*** Opening of Records for the task ***

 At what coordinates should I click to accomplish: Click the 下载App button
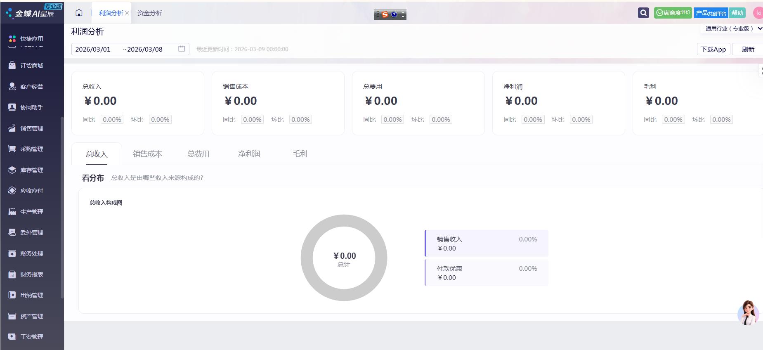coord(713,49)
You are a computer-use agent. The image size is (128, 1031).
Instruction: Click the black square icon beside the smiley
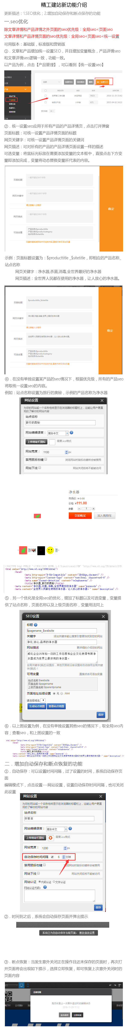[41, 551]
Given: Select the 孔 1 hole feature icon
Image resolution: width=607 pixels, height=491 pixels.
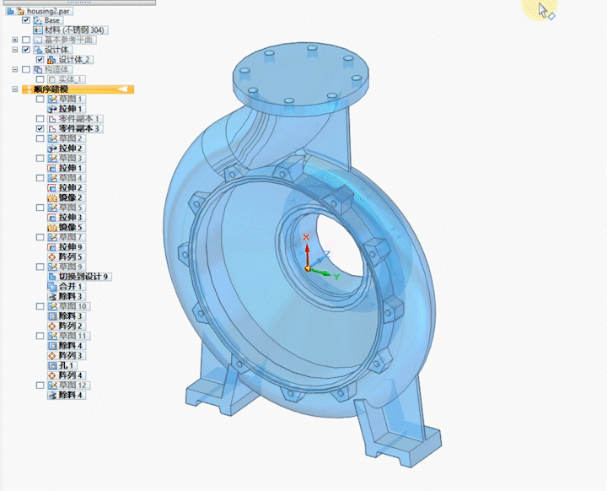Looking at the screenshot, I should tap(52, 365).
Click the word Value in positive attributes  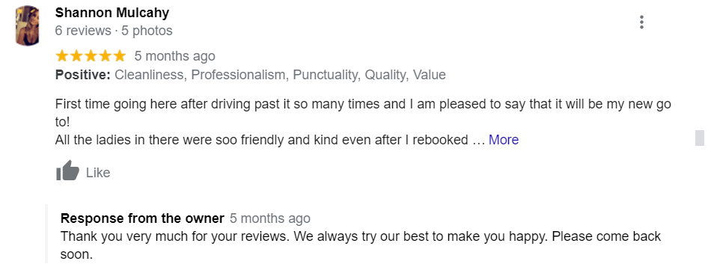[x=429, y=75]
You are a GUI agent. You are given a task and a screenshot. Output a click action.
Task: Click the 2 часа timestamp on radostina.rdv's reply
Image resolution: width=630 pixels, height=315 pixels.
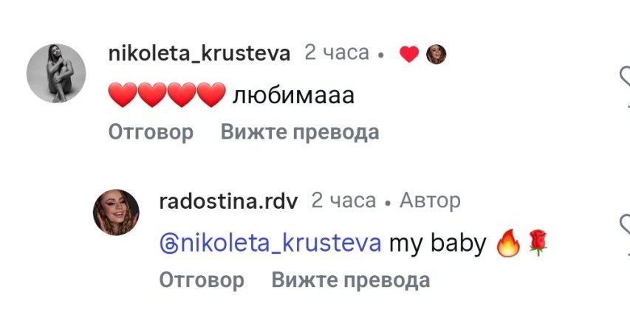click(343, 201)
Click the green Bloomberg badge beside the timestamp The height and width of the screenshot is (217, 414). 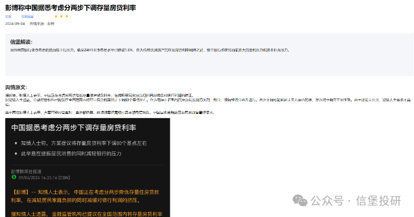pos(14,177)
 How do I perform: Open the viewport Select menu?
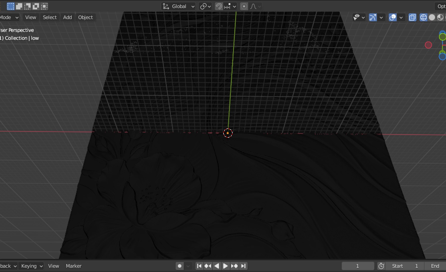tap(50, 17)
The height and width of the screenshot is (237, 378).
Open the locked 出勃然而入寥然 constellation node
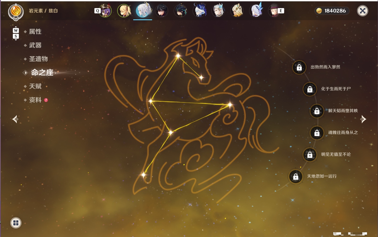(x=299, y=67)
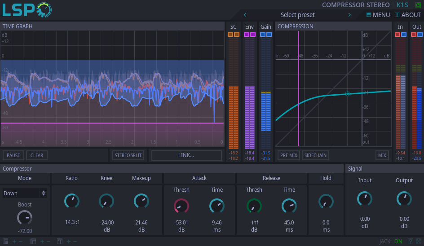424x246 pixels.
Task: Open the compressor Mode dropdown
Action: pos(25,193)
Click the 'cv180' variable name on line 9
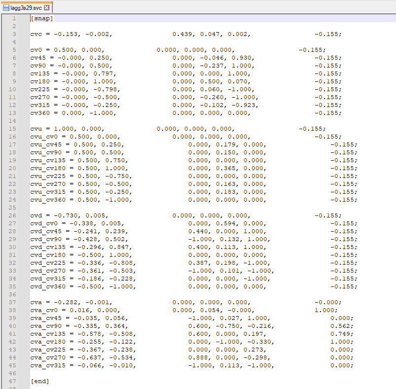 (40, 81)
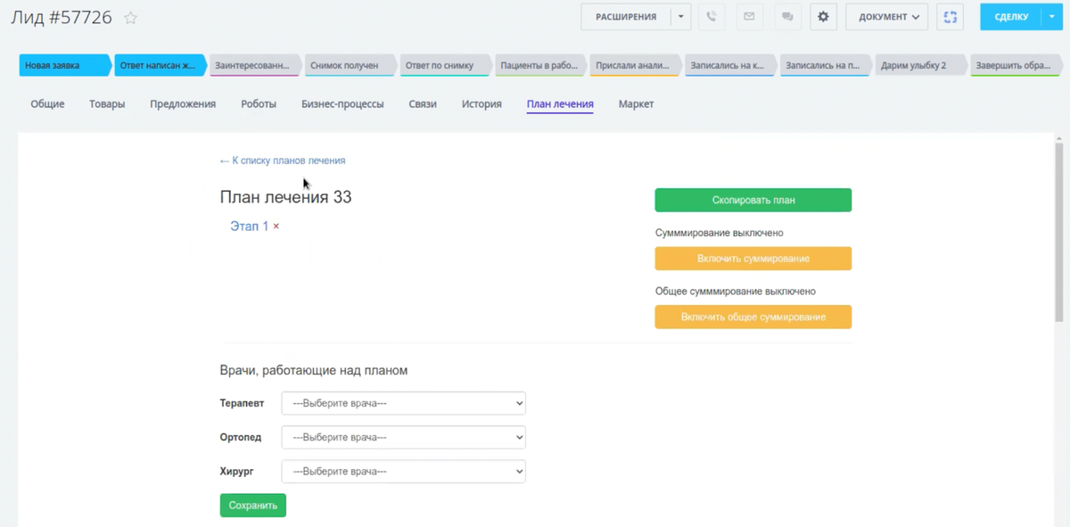1070x527 pixels.
Task: Click the phone call icon
Action: point(711,17)
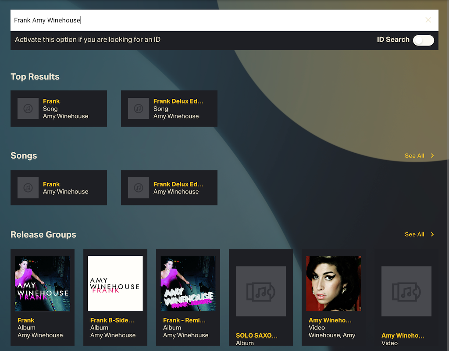Screen dimensions: 449x351
Task: Click the last video placeholder icon
Action: [x=406, y=291]
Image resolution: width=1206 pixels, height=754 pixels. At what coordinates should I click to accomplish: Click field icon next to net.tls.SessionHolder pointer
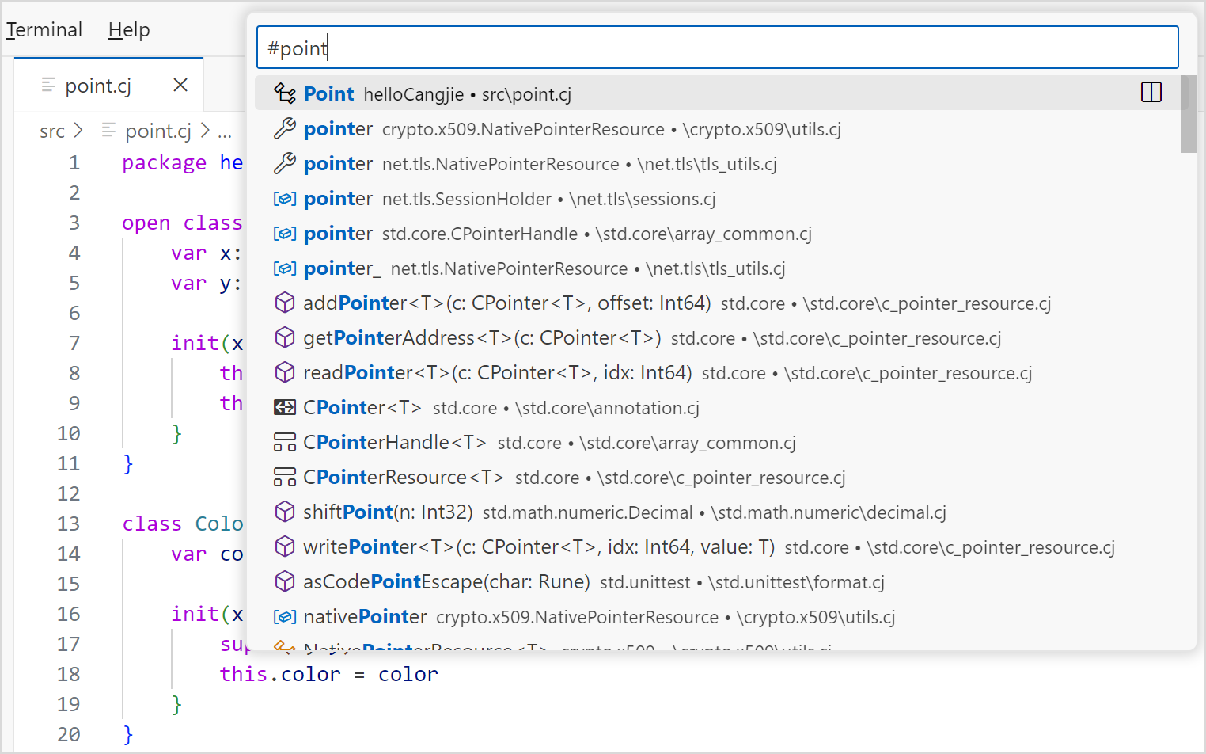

*** Close of Records for the task ***

- _Exercise prompt_
Whenever a line in the data holds "agent", copy that line.

- _Response to the task_
You are a computer-use agent. The image size is (128, 1031).
You are a GUI agent. You are given a task and a screenshot. Output a click action.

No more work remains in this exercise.